Projection mapping and augmented reality

Projection mapping as an augmented reality method has lots of potential. It requires a lot of controlled and mapped space to work. The method that is most likely to take over smartphone augmented reality method as a common implementation method is one that uses head mounted systems. Head mounted systems that use smartphones to work often have something known as “camera pass-through”. It means that even though you can’t see anything other than the screen of the head mounted display (HMD), it can show you the real world using the camera of the phone. Though this allows for augmented reality without the need for a handheld device, it may leave one feeling disconnected from the experience, since the camera’s lack of depth perception pales in comparison to what the eye really sees.

The microsoft Hololens uses a “prism projector” which projects digital imagery into the prism projection system that sits between the eye and the real world. The user perceives the objects as though they were really there, sitting on a table or perched against a wall. (Virtual reality society, 2016)

Related field – Mixed Reality

The mixed reality continuum. This diagram shows all the possible combinations of the real and virtual worlds. Source: (Milgram and Kishino, 1994)

Augmented reality is a part of the mixed reality continuum. Whilst a user immersed in virtual reality experiences only virtual stimuli, the space between reality and virtual reality which allows real and virtual elements to be combined is called mixed reality. Milgram and Kishino (1994) describes MR in this way:

[MR involves the] merging of real and virtual worlds somewhere along the “virtuality continuum” which connects completely real environments to completely virtual ones.

Benford et al. (1998) went on to say that a complex environment is often composed of multiple displays and adjacent spaces, which constitute “mixed realities”. Augmented reality, according to this, contains mostly real-world elements and thus is closer to reality. A user with an AR app will still perceive the real world in the usual way but with additional elements presented on the smart phone. Reality still dominates in this sense. Augmented virtuality, though, prevails when there are mostly virtual elements present. Just as in the case of an online role-playing game, where the avatars’ faces are textured in real time with a video from the player’s face.

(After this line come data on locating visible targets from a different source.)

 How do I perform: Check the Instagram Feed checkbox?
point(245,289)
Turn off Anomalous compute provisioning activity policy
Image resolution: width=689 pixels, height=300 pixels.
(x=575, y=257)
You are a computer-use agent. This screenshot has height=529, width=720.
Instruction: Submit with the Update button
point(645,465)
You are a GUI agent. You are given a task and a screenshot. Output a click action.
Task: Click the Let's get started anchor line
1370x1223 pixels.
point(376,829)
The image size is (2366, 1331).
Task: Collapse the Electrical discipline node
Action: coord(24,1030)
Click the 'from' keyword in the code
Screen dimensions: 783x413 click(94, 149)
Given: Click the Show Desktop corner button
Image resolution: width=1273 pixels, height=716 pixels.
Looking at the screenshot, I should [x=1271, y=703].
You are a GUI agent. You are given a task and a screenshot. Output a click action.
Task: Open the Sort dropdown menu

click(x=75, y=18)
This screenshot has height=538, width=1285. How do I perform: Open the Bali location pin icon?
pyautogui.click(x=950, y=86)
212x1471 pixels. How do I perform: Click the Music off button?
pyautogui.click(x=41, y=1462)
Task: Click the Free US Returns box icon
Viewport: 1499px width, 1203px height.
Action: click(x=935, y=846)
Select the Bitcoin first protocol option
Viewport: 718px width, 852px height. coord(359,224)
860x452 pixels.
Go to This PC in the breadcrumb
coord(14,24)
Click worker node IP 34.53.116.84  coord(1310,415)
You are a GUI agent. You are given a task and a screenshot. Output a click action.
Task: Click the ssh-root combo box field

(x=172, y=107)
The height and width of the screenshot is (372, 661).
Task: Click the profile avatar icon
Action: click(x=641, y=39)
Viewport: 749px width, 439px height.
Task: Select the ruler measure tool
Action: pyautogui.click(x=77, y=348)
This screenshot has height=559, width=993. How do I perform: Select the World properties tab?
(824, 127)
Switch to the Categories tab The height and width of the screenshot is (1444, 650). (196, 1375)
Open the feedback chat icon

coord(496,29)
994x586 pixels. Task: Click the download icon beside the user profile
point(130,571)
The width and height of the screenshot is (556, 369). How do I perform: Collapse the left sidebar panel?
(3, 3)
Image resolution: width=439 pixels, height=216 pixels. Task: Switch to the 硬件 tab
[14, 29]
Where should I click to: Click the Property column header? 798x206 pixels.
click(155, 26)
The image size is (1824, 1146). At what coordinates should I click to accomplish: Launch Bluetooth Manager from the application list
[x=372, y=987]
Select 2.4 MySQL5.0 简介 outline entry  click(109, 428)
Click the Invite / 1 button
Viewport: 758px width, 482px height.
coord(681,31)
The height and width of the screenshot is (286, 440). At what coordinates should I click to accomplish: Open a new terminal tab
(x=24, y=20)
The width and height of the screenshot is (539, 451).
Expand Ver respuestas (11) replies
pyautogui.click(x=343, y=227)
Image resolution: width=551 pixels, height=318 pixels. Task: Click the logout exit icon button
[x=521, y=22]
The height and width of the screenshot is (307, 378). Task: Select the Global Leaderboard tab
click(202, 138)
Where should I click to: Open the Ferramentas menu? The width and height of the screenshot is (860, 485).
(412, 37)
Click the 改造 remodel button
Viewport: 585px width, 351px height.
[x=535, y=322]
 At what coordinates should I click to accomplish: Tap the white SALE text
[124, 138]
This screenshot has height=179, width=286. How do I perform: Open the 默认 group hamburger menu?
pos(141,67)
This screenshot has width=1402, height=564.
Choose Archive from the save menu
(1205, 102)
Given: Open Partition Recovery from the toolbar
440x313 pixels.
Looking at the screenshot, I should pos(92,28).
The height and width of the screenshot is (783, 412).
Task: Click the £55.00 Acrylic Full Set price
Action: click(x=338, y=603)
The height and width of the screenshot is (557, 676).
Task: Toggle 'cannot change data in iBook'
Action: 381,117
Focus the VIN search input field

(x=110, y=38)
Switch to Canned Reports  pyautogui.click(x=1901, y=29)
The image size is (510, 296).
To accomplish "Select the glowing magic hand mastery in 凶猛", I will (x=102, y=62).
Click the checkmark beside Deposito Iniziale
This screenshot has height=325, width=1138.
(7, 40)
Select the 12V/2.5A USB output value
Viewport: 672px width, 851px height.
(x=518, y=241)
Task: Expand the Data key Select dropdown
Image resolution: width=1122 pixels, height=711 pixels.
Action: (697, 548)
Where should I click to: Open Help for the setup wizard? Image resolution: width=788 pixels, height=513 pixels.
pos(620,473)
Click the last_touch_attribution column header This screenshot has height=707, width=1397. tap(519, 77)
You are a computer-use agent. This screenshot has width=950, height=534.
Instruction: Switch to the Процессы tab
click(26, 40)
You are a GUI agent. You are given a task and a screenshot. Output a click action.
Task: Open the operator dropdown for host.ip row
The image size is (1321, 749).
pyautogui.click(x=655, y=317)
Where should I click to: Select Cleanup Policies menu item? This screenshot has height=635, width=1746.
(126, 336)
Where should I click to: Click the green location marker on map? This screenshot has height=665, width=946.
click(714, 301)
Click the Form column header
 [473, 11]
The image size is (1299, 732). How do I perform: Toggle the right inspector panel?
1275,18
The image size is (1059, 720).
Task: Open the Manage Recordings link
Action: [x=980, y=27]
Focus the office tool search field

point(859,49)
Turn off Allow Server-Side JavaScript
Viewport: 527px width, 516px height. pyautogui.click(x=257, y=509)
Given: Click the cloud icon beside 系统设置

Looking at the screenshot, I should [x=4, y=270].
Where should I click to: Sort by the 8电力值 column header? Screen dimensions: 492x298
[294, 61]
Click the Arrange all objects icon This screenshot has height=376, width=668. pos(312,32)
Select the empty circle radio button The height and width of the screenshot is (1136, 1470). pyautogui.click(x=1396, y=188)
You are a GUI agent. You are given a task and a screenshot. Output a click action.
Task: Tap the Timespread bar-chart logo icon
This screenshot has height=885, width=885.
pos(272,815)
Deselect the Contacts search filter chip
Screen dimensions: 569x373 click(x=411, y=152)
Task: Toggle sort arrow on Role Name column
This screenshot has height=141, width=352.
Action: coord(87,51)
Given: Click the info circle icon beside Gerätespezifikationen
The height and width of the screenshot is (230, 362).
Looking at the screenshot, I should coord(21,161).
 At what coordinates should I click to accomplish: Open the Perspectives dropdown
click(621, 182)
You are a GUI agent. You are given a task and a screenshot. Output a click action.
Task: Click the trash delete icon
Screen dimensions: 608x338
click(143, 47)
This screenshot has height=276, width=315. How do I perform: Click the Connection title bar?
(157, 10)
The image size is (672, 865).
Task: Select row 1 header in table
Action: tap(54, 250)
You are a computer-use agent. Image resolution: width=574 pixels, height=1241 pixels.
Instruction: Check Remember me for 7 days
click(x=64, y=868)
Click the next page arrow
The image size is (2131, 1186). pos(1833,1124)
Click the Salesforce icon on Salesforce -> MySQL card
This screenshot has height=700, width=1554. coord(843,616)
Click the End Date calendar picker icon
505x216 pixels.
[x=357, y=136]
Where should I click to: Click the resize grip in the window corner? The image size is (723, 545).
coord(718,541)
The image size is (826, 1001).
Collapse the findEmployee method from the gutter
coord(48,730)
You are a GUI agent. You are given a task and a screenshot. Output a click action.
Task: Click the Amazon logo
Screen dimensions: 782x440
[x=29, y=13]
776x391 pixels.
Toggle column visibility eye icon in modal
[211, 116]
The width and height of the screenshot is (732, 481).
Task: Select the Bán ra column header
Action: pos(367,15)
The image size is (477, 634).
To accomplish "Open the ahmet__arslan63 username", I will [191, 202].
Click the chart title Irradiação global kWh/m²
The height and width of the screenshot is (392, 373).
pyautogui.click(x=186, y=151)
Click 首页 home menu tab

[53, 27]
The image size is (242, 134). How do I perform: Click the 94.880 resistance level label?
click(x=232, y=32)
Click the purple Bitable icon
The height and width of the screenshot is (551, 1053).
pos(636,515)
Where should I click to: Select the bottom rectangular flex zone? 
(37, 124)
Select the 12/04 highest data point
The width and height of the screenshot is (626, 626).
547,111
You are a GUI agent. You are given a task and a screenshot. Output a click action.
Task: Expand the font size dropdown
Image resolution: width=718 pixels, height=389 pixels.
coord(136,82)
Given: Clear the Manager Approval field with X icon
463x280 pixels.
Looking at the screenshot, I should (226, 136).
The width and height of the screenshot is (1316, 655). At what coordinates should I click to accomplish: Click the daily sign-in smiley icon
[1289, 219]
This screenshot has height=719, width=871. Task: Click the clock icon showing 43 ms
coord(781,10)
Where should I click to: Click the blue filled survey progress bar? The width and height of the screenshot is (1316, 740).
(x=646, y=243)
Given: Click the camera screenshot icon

Related field – Virtual Reality

At the far right of the MR continuum is virtual reality. This technology completely immerses a user in a complete virtual computer generated environment. Occulus, Sony, HTC, Samsung and Google use the VR Headset setup – often referred to as the HMD. This simple setup usually requires only three things – A PC, console or smartphone to run the digital app or game, a headset which secures the smartphone and places it in front of your eyes and an input in the form of head tracking, controllers, hand tracking, voice, on-device buttons or track-pads (Charara, S., Explained: How Does VR Actually Work?, Wareable, 2016).